I have been playing around with the idea of generating PSK31 audio with an Arduino. In a previous post a few years ago, I implemented a similar approach using the Parallax Propeller processor. I never took that implementation beyond a proof of concept, but hope that others will find this interesting and perhaps useful. Some of this information is copied from this previous post for ease of understanding.
PSK31 is a digital communications mode which is intended for live keyboard-to-keyboard conversations, similar to radioteletype. The data rate is 31.25 baud (about 50 word-per-minute). PSK31's ITU emission designator is 60H0J2B. It uses BPSK modulation without error correction.
Instead of traditional frequency-shift keying, the information is transmitted by patterns of polarity-reversals (sometimes called 180-degree phase shifts). One way to think about this would be to swap antenna terminals on each phase reversal.
The 31.25 baud data rate was chosen so that the system will handle hand-sent typed text easily. There is a problem with PSK keying, namely the effect of key-clicks. If hard keying of phase reversals were done, the result would be a very broad emission.

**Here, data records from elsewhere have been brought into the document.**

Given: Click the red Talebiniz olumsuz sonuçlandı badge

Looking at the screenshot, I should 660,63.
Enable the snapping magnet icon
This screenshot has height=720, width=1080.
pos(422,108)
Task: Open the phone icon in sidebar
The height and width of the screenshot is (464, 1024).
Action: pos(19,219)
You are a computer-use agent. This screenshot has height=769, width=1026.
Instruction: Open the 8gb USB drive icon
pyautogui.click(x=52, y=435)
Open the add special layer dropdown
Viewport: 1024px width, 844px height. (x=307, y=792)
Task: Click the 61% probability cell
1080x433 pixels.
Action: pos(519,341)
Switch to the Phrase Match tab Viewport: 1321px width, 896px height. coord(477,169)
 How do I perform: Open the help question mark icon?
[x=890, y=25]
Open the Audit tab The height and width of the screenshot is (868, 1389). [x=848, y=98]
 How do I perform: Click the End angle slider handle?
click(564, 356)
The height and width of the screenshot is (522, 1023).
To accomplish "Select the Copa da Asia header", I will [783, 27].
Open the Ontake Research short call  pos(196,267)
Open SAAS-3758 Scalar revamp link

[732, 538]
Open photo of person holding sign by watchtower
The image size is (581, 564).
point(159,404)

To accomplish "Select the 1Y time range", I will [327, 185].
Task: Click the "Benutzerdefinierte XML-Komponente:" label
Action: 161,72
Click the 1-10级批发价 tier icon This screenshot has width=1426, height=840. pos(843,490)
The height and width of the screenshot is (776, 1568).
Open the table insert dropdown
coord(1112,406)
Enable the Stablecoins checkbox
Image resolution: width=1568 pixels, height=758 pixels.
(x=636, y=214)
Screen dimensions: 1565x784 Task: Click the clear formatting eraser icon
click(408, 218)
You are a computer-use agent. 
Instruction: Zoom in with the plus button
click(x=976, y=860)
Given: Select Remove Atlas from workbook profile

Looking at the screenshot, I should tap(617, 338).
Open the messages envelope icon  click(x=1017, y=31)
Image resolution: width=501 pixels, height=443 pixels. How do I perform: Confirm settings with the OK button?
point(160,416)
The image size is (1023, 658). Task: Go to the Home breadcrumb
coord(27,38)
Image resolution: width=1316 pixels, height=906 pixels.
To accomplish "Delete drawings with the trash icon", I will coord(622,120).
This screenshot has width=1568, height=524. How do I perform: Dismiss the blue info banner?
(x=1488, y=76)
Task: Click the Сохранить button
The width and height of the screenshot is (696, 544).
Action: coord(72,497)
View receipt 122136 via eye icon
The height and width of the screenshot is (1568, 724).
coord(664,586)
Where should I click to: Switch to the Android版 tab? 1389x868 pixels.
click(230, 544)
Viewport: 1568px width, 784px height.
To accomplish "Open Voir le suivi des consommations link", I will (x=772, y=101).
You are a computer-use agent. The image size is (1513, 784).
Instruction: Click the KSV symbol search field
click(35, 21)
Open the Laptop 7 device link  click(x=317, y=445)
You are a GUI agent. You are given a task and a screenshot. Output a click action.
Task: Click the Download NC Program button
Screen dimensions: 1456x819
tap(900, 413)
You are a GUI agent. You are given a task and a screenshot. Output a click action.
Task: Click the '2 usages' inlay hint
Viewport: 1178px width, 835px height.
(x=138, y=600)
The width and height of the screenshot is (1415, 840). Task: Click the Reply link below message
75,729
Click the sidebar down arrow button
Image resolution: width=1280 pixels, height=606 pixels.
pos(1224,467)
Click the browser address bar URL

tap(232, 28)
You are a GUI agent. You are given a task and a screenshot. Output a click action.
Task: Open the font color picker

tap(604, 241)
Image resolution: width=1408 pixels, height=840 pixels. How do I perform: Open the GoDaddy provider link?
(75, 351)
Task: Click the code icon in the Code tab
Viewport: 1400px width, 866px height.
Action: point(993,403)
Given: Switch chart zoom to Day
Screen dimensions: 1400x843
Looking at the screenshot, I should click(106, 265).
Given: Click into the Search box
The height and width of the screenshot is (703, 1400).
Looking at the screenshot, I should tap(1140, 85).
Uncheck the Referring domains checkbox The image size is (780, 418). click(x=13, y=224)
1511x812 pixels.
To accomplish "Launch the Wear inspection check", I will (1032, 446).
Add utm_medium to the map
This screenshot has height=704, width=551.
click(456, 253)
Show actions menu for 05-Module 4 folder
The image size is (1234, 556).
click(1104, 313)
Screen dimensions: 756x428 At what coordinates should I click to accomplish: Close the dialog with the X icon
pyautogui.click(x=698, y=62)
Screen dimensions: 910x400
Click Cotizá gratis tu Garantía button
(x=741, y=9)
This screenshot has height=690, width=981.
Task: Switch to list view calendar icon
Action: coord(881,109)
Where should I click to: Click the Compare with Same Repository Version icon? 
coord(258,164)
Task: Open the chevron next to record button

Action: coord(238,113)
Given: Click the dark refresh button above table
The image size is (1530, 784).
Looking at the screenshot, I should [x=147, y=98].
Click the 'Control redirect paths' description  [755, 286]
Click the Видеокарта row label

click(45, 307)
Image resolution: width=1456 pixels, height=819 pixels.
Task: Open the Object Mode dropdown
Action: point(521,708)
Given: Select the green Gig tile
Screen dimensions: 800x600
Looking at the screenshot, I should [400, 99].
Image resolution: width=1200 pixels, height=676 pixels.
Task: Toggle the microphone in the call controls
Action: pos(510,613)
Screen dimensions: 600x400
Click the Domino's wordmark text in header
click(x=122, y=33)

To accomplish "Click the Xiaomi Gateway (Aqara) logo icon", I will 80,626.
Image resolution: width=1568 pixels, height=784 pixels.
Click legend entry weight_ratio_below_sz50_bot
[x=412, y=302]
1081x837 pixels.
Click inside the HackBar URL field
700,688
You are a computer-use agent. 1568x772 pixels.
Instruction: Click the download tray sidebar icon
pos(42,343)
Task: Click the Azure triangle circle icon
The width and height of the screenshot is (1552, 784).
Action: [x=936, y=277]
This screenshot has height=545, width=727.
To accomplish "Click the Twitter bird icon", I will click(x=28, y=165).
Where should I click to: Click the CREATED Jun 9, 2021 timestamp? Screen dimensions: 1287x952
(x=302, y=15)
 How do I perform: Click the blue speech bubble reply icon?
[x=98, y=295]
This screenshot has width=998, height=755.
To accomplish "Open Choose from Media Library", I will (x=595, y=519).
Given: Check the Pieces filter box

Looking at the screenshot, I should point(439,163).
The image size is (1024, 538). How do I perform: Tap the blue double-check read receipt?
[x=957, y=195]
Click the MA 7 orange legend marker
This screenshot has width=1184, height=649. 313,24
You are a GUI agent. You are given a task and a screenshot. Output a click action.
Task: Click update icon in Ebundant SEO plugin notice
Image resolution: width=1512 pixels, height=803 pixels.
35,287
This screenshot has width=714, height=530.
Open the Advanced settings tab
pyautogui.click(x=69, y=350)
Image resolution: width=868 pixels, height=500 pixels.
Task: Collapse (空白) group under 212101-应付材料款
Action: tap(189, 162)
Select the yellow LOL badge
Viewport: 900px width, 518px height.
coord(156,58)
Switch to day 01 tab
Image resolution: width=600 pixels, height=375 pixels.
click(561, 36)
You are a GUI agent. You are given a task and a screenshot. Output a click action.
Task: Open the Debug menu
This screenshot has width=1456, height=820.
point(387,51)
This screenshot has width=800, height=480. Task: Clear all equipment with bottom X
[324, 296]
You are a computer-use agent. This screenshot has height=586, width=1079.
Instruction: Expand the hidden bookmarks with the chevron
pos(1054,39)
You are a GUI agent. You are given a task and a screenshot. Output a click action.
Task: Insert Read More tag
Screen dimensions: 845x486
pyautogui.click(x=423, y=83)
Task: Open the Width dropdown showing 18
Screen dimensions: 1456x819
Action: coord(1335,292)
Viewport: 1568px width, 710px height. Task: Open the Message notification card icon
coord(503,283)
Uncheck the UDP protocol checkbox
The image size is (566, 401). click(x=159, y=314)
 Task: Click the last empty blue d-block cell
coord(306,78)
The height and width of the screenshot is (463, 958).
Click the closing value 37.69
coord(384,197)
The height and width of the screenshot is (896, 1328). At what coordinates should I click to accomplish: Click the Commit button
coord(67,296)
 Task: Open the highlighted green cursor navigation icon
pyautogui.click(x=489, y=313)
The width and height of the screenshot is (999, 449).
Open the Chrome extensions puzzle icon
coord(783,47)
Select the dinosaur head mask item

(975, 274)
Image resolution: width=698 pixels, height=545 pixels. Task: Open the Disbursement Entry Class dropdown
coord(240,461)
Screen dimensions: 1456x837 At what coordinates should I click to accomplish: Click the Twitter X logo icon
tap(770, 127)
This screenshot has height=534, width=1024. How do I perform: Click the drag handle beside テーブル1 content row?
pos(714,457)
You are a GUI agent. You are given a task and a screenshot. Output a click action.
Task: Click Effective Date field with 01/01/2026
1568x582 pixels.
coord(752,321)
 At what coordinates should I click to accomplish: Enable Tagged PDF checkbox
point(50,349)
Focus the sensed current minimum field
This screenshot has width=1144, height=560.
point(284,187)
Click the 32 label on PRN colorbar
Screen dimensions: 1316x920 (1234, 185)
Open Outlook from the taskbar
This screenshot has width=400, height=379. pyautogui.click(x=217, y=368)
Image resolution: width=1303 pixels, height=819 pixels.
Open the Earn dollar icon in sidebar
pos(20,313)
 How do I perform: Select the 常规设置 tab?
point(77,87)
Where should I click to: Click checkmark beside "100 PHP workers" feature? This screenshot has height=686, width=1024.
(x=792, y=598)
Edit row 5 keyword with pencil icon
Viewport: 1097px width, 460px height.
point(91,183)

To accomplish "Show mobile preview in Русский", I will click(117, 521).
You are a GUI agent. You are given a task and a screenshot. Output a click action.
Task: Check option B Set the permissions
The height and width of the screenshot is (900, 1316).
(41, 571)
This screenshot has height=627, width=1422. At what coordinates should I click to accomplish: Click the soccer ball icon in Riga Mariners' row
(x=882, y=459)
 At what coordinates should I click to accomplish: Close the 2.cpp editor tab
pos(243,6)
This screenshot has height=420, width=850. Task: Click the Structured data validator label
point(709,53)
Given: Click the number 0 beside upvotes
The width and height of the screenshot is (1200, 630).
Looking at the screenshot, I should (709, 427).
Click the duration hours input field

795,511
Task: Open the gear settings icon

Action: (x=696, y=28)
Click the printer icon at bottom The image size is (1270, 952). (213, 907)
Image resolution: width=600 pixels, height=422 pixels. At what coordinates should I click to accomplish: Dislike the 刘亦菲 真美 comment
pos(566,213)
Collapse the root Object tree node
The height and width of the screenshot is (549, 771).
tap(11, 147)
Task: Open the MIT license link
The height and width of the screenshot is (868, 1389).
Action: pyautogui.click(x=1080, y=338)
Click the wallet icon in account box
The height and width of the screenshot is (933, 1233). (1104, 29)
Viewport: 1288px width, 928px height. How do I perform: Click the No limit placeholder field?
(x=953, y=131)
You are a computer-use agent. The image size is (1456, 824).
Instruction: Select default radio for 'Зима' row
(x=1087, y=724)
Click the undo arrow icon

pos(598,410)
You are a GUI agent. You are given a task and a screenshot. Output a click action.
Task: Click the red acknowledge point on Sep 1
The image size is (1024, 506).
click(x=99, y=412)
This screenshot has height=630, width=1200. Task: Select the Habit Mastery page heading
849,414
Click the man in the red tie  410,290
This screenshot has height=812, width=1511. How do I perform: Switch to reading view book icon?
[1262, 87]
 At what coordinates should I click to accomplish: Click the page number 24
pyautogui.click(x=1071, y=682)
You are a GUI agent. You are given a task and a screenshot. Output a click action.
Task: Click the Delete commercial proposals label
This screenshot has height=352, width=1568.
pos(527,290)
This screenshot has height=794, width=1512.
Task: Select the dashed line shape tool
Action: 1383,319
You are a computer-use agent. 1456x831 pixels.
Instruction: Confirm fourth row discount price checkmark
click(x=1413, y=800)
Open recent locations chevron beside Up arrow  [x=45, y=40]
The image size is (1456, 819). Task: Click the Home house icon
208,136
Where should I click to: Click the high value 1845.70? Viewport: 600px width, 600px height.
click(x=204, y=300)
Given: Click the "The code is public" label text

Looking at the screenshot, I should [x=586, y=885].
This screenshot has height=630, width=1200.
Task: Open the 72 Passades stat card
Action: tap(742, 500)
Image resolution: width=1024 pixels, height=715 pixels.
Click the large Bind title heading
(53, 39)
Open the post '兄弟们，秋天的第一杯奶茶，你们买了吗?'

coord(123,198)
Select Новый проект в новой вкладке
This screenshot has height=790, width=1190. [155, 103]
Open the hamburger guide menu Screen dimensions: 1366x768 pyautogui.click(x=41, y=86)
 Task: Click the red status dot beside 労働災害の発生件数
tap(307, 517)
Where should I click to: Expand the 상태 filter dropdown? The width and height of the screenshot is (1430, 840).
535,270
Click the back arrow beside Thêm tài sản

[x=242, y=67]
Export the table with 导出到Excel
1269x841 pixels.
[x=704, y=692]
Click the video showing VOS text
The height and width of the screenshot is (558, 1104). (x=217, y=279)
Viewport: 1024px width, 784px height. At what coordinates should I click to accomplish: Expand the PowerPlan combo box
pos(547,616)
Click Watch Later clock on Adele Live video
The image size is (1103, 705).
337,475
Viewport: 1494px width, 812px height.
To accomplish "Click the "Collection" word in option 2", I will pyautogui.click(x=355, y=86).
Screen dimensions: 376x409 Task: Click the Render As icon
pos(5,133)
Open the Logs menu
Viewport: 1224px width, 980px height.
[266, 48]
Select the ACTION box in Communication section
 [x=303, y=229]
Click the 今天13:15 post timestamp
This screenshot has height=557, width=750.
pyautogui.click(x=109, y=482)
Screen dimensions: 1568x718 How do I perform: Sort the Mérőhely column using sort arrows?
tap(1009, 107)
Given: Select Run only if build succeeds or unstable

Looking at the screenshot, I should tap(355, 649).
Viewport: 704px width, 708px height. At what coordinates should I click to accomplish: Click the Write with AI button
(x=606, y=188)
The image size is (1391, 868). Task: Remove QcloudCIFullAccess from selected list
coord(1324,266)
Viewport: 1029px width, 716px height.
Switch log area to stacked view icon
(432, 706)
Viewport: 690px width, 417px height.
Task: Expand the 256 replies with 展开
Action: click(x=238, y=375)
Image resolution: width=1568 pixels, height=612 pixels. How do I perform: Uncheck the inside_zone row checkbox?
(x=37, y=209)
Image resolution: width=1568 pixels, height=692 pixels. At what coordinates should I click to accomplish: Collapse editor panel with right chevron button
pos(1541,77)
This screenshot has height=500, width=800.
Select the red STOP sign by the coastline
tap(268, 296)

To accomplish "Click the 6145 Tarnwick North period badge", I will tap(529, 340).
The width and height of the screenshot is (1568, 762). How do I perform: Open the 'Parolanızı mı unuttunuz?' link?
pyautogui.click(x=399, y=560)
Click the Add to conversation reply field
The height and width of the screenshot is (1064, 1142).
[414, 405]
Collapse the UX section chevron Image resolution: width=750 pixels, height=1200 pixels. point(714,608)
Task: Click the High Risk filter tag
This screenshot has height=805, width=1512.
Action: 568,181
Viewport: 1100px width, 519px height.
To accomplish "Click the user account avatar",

The solution is to filter the output or to shape the envelope amplitude of each bit, which amounts to the same thing.
In PSK31 a cosine shape is used. Phase reversals are done at the minimum amplitude points. The spectrum during a continuous sequence of polarity reversals at 31 baud will consist of two pure tones at +15/-15 Hz from the center frequency and no splatter. A binary 0 is represented by a phase reversal and a binary 1 by no phase reversal.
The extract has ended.